Urteilskopf
145 I 239
15. Extrait de l'arrêt de la Ire Cour de droit social dans la cause République et canton de Genève contre A. et vice versa (recours en matière de droit public)
8C_530/2018 / 8C_532/2018 du 7 juin 2019
Regeste
Art. 115 lit. b und 116 BGG; Berechtigung eines öffentlich-rechtlichen Arbeitgebers zur Erhebung einer subsidiären Verfassungsbeschwerde.

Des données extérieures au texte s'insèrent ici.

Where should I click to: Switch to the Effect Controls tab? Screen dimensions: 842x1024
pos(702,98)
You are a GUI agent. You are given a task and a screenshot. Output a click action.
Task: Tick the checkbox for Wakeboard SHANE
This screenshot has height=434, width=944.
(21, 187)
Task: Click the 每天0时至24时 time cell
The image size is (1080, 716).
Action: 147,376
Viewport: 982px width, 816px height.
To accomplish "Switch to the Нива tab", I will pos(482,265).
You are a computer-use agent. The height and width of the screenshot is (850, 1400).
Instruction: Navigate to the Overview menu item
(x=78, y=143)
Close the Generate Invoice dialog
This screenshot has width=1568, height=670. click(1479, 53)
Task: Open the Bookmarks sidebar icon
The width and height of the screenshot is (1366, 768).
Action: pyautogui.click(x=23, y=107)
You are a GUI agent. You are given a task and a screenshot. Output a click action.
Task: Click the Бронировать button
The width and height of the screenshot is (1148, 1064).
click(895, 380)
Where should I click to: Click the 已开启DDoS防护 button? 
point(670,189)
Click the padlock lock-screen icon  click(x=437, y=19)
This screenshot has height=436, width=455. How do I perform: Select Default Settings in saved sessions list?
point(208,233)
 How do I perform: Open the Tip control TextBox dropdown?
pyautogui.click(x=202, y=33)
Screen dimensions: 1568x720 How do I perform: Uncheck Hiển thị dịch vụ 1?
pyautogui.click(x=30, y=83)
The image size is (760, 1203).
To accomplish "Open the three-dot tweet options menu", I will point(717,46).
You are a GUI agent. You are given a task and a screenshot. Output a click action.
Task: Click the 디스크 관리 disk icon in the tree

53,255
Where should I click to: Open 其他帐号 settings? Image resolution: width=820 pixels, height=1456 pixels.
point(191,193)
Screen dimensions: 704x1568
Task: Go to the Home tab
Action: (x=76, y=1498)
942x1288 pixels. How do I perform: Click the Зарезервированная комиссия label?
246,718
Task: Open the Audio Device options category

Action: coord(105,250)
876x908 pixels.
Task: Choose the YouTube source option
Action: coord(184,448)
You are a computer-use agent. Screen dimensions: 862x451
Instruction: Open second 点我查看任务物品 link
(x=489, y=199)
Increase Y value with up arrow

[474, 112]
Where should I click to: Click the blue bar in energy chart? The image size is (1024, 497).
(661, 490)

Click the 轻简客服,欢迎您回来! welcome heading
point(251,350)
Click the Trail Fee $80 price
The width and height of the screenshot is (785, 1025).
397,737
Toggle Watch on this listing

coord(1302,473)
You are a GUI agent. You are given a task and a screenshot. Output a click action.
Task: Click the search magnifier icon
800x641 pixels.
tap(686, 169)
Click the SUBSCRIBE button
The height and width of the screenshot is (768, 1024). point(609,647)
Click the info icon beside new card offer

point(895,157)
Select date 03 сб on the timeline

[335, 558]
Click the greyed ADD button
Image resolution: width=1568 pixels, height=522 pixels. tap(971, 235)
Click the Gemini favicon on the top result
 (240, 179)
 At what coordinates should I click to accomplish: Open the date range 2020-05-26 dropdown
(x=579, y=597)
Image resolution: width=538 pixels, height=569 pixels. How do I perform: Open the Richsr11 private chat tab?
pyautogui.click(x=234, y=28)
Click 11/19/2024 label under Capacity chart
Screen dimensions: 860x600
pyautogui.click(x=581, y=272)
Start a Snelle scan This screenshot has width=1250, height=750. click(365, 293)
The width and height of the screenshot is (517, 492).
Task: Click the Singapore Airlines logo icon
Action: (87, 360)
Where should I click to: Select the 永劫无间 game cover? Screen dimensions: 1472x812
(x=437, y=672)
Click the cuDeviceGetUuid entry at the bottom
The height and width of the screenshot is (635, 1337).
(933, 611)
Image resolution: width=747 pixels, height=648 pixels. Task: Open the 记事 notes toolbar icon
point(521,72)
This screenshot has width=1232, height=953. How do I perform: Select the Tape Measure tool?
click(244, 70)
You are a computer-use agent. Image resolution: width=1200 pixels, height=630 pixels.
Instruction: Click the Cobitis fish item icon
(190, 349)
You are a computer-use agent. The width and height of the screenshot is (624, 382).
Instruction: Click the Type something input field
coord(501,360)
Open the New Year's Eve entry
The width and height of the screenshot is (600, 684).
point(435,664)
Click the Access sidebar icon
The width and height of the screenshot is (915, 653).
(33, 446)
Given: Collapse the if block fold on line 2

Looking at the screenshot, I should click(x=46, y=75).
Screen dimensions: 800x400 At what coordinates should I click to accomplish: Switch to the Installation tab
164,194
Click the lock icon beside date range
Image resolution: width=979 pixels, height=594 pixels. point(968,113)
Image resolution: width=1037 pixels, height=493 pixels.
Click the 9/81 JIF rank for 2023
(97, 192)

Die Eigenschaft als Arbeitgeber genügt nicht für die Legitimation des Kantons zur Erhebung einer subsidiären Verfassungsbeschwerde im Bereich des öffentlichen Personalrechts (E. 5.3.3; Beantwortung der in
BGE 142 II 259 offengelassenen Frage).
A.a Le 18 décembre 2014, le Grand Conseil de la République et canton de Genève a adopté la loi 11545 sur la suspension des augmentations annuelles dues aux membres du personnel de l'Etat (aLSAMPE 2015), qui supprimait pour l'année 2015, sous réserve des dérogations prévues, les annuités des magistrats et des membres du personnel de l'Etat, des établissements publics, du pouvoir judiciaire et des institutions subventionnées régies par les normes salariales de l'Etat (ci-après: les membres du personnel). Son entrée en vigueur était fixée au 1
er janvier 2015 et son abrogation intervenait au 31 décembre 2015.
BGE 145 I 239 S. 240
A.b Le 16 septembre 2015, le Conseil d'Etat genevois a déposé - comme il l'avait fait l'année précédente - un projet de loi PL 11721 sur la suspension des augmentations annuelles dues aux membres du personnel, qui proposait de supprimer les annuités des membres du personnel pour l'année 2016. Ce projet de loi était motivé par le fait que, même sans intégrer le coût de l'annuité du personnel, le projet de budget 2016 présentait un déficit et que des mesures d'économies devaient être prises.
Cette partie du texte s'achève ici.